I lavori hanno analizzato la strada fatta a dieci anni dalle Linee di indirizzo per il contrasto alla grave emarginazione adulta, messe a punto da Ministeri, Regioni, Enti locali ed esperti, e che sono state il primo documento ufficiale di programmazione nel settore della grave marginalità, per investire fondi pubblici in servizi e strategie abitative innovative.

“Uno dei problemi principali- afferma l’assessora Mazzoni- riguarda la conoscenza sia dal punto di vista quantitativo che qualitativo di questa realtà. Servono dati aggiornati e continuativi, fondamentali per un monitoraggio efficace e tempestivo della situazione e in grado di restituire la reale portata del fenomeno, che resta in larga parte sommerso. Gli interventi di enti pubblici e realtà private, che oggi vengono illustrati, offrono informazioni preziose sulle caratteristiche delle persone coinvolte, sui percorsi che le hanno condotte verso forme di marginalità estrema e sui loro bisogni, ma si tratta di necessità molteplici, che si aggravano con il protrarsi della vita in strada e rendono più difficili le ipotesi di reinserimento”.

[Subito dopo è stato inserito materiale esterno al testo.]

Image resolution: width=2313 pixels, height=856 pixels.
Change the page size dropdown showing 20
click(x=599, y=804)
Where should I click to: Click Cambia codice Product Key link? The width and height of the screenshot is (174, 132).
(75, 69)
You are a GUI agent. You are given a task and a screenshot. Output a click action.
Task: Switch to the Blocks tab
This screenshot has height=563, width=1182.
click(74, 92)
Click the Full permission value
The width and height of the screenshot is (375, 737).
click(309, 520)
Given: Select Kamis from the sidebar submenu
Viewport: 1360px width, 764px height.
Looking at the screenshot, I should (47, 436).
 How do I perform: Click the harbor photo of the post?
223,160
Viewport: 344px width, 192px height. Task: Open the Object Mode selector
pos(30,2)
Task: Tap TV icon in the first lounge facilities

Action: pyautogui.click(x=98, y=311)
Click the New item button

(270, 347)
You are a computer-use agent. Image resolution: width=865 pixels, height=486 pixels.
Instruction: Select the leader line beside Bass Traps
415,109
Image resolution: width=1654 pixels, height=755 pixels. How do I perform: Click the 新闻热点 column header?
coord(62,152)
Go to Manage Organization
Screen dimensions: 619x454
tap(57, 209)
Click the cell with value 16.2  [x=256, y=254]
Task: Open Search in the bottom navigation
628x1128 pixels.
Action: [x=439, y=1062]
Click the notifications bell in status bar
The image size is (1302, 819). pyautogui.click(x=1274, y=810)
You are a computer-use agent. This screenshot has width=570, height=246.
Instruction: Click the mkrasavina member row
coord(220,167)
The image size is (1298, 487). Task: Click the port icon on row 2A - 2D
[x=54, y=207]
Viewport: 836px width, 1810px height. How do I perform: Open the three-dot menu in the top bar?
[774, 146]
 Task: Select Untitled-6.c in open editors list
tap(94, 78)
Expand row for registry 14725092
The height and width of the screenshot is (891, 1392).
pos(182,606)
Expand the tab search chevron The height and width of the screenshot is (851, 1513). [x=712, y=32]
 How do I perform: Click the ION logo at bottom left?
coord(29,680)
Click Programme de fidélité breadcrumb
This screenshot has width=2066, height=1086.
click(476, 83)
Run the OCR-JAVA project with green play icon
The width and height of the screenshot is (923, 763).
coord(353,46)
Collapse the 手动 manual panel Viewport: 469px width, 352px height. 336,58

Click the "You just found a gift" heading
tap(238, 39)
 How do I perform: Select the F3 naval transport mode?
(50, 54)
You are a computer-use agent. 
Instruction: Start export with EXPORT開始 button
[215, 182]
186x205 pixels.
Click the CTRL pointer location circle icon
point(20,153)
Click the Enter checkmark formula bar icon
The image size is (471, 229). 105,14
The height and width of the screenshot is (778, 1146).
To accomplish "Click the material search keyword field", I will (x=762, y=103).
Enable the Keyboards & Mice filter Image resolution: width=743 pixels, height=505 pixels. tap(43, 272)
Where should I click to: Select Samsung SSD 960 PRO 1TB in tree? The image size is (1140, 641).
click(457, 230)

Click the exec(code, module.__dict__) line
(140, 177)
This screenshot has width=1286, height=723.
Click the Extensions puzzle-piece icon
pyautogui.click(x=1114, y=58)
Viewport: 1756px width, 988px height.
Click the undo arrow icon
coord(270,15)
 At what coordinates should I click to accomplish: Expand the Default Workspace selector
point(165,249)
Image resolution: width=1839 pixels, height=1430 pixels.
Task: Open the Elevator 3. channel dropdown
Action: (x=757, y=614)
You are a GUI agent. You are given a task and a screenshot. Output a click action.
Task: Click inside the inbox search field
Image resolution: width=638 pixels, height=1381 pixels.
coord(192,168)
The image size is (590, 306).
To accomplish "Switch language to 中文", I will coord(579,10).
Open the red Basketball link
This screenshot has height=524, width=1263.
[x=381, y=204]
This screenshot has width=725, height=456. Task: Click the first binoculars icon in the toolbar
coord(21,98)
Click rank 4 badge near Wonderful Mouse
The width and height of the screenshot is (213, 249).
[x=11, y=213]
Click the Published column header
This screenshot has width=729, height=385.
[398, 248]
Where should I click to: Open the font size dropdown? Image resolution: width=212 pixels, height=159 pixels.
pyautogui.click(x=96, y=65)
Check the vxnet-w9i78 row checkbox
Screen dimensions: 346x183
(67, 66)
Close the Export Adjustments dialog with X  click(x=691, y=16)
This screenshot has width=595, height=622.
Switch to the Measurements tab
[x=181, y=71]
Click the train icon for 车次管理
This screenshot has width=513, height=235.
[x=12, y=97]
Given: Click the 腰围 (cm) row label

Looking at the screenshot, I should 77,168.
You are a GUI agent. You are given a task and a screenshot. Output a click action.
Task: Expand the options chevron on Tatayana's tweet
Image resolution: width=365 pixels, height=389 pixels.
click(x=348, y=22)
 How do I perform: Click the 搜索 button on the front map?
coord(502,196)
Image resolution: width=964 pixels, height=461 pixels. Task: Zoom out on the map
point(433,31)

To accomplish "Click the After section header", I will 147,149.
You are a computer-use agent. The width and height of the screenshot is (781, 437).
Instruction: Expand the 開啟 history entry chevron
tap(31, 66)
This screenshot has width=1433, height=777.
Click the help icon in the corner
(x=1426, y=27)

“Il secondo nodo centrale- spiega Mazzoni- è quello delle risorse. Non solo in termini di quantità, ma anche di stabilità, un aspetto fondamentale per garantire interventi efficaci nel tempo e uscire dalle logiche dell’emergenza. Infine- chiude l’assessora regionale- va superata l’impostazione che vede la separazione a priori tra Regioni e Città Metropolitane, sia per quanto riguarda il Fondo nazionale povertà che il Fondo sociale europeo della nuova programmazione 2021- 2027 con l’obiettivo di costruire maggiori sinergie ed economie di scala”.

Le risorse

A livello nazionale al Fondo di contrasto alla povertà sono destinati 20 milioni di euro, che per l’Emilia-Romagna si traducono in una disponibilità di quasi 1,2 milioni ripartiti nei Comuni con più di 50mila abitanti: Piacenza, Parma, Reggio Emilia, Modena, Ferrara, Forlì, Rimini, Ravenna, Unione Terre d’Argine, Unione della Romagna Faentina, ASP Circondario Imolese, Unione Comuni Valle Savio. A queste risorse si aggiungono quelle del Comune di Bologna, pari a circa 550mila euro. Poi ci sono le risorse comunitarie e del Pnrr.

Il progetto regionale INSIDE

In Emilia-Romagna, nell’ambito del progetto regionale INSIDE, concluso a dicembre 2023 e finanziato dal Fondo sociale europeo, sono state contattate dai servizi oltre 6.200 persone che vivevano in strada: in maggioranza uomini (il 71%) e per circa un terzo italiani.  La fascia di età più rappresentata è tra i 30-55 anni, mentre gli stranieri sono prevalenti nella fascia dai 18 ai 25 anni e sono in aumento. Molti giovani erano ex minori stranieri non accompagnati oppure persone uscite dal circuito dell’accoglienza e intercettate dai servizi. Tra le donne straniere vi sono poi soprattutto richiedenti asilo, donne uscite da convivenze difficili o vittime di violenza, ragazze spesso seguite in precedenza dai servizi di tutela minori con situazioni di difficoltà.